The task: What lines of the data hold the string "will"? Pull each one out.

Exercise material:
____

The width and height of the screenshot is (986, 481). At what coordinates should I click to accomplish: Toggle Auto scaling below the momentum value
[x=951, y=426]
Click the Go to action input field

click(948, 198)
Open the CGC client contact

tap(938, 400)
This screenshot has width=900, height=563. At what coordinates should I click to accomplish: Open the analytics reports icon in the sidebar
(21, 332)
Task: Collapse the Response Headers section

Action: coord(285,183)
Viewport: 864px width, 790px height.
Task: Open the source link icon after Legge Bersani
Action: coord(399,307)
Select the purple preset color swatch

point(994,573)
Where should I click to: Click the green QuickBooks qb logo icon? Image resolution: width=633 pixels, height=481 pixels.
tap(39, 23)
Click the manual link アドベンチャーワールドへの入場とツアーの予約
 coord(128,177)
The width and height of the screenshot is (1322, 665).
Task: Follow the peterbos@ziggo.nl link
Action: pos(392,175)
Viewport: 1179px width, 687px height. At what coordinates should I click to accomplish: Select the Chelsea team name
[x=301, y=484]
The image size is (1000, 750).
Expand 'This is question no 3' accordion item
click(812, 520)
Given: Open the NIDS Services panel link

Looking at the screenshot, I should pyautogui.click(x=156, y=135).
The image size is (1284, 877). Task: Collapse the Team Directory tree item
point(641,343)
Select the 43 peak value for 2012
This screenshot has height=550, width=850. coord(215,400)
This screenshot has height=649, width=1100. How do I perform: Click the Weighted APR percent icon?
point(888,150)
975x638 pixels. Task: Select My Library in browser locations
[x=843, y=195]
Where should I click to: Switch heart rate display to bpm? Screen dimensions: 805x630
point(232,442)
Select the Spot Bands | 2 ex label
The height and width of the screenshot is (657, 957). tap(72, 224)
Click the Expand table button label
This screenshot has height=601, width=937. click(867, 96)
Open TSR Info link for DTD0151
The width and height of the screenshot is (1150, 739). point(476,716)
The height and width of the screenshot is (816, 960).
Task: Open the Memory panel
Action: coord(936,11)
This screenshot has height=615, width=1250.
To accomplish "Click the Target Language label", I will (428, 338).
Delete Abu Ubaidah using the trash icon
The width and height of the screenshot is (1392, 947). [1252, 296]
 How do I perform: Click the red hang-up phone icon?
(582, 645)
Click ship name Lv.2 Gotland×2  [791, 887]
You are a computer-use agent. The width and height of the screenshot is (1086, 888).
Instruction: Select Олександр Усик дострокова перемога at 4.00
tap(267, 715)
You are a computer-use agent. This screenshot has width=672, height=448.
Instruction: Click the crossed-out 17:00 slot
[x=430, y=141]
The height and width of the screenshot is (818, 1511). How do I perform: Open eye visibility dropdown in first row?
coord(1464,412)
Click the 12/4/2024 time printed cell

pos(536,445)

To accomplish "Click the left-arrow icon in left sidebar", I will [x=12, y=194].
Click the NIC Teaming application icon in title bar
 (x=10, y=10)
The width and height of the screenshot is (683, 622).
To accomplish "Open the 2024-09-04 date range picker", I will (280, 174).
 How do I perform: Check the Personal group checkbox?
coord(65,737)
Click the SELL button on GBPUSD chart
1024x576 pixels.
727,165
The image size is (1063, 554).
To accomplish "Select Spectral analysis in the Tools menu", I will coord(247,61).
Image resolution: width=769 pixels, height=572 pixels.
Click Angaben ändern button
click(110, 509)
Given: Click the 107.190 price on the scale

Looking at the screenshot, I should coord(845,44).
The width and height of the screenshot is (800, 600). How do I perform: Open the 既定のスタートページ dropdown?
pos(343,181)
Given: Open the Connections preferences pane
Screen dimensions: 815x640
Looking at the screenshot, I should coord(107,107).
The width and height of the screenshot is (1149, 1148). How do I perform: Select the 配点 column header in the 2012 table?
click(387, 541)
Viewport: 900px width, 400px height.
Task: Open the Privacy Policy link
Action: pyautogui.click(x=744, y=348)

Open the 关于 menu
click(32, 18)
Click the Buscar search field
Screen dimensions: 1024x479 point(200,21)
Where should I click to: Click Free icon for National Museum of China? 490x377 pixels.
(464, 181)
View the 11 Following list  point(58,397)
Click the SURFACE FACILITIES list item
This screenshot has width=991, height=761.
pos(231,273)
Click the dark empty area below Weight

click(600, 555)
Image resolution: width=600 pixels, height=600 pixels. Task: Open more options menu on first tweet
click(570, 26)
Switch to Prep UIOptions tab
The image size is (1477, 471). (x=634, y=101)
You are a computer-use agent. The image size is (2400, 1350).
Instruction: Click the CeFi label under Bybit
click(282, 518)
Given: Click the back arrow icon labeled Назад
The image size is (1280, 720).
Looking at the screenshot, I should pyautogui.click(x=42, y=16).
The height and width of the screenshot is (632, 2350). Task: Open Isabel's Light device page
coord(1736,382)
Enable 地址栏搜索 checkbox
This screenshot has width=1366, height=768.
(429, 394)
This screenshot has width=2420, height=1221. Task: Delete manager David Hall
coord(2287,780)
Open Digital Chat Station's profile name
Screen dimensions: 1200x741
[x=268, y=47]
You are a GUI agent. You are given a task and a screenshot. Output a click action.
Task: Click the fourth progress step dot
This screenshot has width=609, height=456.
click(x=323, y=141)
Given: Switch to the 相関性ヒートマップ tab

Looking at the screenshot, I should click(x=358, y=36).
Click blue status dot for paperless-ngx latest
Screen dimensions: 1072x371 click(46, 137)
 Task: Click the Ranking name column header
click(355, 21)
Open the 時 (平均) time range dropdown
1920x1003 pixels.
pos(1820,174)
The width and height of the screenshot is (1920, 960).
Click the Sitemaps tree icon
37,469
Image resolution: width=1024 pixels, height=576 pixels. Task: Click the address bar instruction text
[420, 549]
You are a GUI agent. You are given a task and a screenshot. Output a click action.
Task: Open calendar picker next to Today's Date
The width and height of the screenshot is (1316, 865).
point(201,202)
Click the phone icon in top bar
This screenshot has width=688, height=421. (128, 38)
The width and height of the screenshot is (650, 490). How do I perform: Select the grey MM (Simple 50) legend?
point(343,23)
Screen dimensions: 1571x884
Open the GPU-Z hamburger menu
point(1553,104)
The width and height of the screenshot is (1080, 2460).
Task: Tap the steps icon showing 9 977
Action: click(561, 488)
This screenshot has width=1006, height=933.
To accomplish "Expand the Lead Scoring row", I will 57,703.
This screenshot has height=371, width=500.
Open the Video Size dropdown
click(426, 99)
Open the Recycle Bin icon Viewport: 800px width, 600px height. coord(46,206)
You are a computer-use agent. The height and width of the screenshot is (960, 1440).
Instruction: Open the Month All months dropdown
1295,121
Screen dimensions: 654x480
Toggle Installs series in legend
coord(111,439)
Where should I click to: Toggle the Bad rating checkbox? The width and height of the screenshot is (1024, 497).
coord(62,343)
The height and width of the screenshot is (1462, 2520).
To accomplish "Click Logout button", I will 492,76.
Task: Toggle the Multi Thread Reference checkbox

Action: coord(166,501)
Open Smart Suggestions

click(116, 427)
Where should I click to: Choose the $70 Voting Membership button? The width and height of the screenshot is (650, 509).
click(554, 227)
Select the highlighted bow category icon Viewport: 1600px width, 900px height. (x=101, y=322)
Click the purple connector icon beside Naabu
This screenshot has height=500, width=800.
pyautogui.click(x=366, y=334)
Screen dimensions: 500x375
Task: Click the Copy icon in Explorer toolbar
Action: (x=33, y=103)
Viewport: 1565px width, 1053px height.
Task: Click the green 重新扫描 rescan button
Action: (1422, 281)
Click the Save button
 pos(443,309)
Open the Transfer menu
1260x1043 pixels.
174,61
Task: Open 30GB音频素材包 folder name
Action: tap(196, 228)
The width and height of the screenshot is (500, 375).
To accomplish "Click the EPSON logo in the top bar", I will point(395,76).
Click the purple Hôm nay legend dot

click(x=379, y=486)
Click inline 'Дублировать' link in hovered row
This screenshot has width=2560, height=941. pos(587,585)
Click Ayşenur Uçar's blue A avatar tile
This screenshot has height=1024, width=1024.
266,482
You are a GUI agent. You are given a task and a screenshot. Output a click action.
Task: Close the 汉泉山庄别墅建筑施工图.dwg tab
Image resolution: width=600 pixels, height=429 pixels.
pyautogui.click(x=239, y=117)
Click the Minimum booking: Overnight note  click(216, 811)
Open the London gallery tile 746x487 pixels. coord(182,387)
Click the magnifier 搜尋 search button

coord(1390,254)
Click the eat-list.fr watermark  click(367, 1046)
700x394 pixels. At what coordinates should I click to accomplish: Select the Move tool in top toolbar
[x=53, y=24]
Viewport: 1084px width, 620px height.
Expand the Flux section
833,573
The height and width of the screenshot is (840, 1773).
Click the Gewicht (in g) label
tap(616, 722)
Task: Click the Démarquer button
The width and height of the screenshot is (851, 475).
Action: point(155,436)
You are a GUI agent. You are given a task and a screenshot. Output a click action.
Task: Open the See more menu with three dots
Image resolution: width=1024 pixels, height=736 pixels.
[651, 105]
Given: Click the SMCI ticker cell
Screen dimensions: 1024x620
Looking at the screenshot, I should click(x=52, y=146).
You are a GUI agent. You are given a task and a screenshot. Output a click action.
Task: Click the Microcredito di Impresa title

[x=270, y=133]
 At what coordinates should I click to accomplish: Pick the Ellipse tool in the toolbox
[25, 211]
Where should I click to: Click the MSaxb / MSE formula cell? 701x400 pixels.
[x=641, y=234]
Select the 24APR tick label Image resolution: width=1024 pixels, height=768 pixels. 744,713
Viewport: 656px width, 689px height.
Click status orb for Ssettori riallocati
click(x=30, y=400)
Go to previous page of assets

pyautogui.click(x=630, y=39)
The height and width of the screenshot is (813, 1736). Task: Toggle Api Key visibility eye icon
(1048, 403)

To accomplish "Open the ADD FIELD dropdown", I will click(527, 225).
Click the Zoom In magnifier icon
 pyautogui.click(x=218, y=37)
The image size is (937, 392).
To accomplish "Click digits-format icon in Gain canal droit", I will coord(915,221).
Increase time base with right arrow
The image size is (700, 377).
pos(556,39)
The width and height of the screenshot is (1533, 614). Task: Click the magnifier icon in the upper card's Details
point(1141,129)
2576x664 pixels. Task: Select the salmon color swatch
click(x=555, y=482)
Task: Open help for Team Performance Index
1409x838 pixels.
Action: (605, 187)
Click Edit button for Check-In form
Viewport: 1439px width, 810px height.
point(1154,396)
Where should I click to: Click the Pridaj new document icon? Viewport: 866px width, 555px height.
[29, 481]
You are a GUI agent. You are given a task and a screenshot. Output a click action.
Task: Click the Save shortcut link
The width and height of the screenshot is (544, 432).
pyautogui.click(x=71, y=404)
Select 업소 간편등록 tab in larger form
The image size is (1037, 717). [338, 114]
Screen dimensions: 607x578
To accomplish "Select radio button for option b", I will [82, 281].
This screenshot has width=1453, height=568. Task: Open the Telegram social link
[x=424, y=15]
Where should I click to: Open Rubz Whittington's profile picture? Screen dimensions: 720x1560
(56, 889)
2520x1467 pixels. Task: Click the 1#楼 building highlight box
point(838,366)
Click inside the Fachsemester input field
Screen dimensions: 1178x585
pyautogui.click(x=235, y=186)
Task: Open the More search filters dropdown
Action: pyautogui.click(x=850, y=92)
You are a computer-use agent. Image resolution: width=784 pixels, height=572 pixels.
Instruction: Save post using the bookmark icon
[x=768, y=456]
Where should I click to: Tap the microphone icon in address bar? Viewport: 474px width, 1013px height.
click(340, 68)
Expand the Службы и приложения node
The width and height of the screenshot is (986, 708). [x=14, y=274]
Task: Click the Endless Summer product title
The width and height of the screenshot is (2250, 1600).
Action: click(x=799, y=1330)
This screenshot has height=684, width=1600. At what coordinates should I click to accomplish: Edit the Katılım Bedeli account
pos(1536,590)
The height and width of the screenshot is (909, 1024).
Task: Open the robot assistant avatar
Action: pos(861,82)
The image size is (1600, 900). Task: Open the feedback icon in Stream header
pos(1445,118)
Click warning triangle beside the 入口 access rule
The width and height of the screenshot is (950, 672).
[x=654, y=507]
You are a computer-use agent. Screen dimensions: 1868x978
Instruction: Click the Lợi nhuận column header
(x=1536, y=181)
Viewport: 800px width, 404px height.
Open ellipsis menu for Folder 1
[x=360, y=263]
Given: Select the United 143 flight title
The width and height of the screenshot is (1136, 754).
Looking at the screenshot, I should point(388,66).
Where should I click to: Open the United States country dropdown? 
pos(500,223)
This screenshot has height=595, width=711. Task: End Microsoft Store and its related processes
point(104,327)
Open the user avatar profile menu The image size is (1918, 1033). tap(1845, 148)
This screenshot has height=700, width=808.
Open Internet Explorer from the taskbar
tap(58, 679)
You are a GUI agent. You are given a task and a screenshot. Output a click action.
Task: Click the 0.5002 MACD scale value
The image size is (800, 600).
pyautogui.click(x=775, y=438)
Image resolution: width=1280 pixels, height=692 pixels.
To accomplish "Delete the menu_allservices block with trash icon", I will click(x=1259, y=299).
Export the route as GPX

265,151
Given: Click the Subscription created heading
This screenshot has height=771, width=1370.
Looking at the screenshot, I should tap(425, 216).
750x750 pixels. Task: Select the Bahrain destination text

____

Response:
To accomplish "Click the Target Language label", I will (428, 338).
To accomplish "Click the left-arrow icon in left sidebar", I will [x=12, y=194].
To accomplish "Open the 2024-09-04 date range picker", I will (280, 174).
To accomplish "Select Spectral analysis in the Tools menu", I will coord(247,61).
To accomplish "Expand the Lead Scoring row", I will 57,703.
To accomplish "Click Logout button", I will 492,76.
To accomplish "Click the EPSON logo in the top bar", I will point(395,76).
To accomplish "Open the ADD FIELD dropdown", I will click(527, 225).
To accomplish "Click digits-format icon in Gain canal droit", I will coord(915,221).
To accomplish "Select radio button for option b", I will [82, 281].
To accomplish "Delete the menu_allservices block with trash icon", I will click(x=1259, y=299).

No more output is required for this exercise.